2. **Add $\alpha$ and $\beta$ together**:
Let's combine them:
$\alpha + \beta = \left(\sin^{-1}\left(\frac{\sqrt{3}}{2}\right) + \sin^{-1}\left(\frac{1}{3}\right)\right) + \left(\cos^{-1}\left(\frac{\sqrt{3}}{2}\right) + \cos^{-1}\left(\frac{1}{3}\right)\right)$
We can rearrange the terms because addition order doesn't change the sum:
$\alpha + \beta = \left(\sin^{-1}\left(\frac{\sqrt{3}}{2}\right) + \cos^{-1}\left(\frac{\sqrt{3}}{2}\right)\right) + \left(\sin^{-1}\left(\frac{1}{3}\right) + \cos^{-1}\left(\frac{1}{3}\right)\right)$

3. **Use the special math fact**:
Remember our key knowledge: $\sin^{-1}(x) + \cos^{-1}(x) = \frac{\pi}{2}$.
Applying this to our pairs:
The first group $\left(\sin^{-1}\left(\frac{\sqrt{3}}{2}\right) + \cos^{-1}\left(\frac{\sqrt{3}}{2}\right)\right)$ equals $\frac{\pi}{2}$.
The second group $\left(\sin^{-1}\left(\frac{1}{3}\right) + \cos^{-1}\left(\frac{1}{3}\right)\right)$ also equals $\frac{\pi}{2}$.

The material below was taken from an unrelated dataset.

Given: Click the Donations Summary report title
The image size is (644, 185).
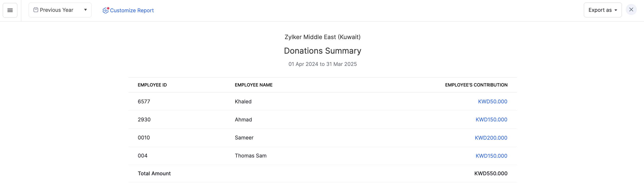Looking at the screenshot, I should pos(323,51).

4. **Calculate the sum $\alpha + \beta$**:
So, $\alpha + \beta = \frac{\pi}{2} + \frac{\pi}{2} = \pi$.
This immediately tells us that option D ($\alpha + \beta = 2\pi$) is wrong.

5. **Check if $\alpha$ and $\beta$ are equal**:
If $\alpha = \beta$, then from $\alpha + \beta = \pi$, it would mean $\alpha + \alpha = \pi$, so $2\alpha = \pi$, which means $\alpha = \frac{\pi}{2}$.
Let's see if $\alpha$ is actually $\frac{\pi}{2}$:
$\alpha = \sin^{-1}\left(\frac{\sqrt{3}}{2}\right) + \sin^{-1}\left(\frac{1}{3}\right)$.
We know $\sin^{-1}\left(\frac{\sqrt{3}}{2}\right)$ is the angle whose sine is $\frac{\sqrt{3}}{2}$, which is $\frac{\pi}{3}$ (or $60^\circ$).
So, $\alpha = \frac{\pi}{3} + \sin^{-1}\left(\frac{1}{3}\right)$.
For $\alpha$ to be $\frac{\pi}{2}$, we'd need $\frac{\pi}{3} + \sin^{-1}\left(\frac{1}{3}\right) = \frac{\pi}{2}$.
This means $\sin^{-1}\left(\frac{1}{3}\right) = \frac{\pi}{2} - \frac{\pi}{3} = \frac{3\pi - 2\pi}{6} = \frac{\pi}{6}$.
So, we would need the angle whose sine is $\frac{1}{3}$ to be $\frac{\pi}{6}$ (or $30^\circ$).
However, we know that $\sin\left(\frac{\pi}{6}\right) = \frac{1}{2}$.
Since $\frac{1}{3}$ is not equal to $\frac{1}{2}$, $\sin^{-1}\left(\frac{1}{3}\right)$ is not $\frac{\pi}{6}$.
Therefore, $\alpha$ is not $\frac{\pi}{2}$, which means $\alpha$ is not equal to $\beta$. Option B is wrong.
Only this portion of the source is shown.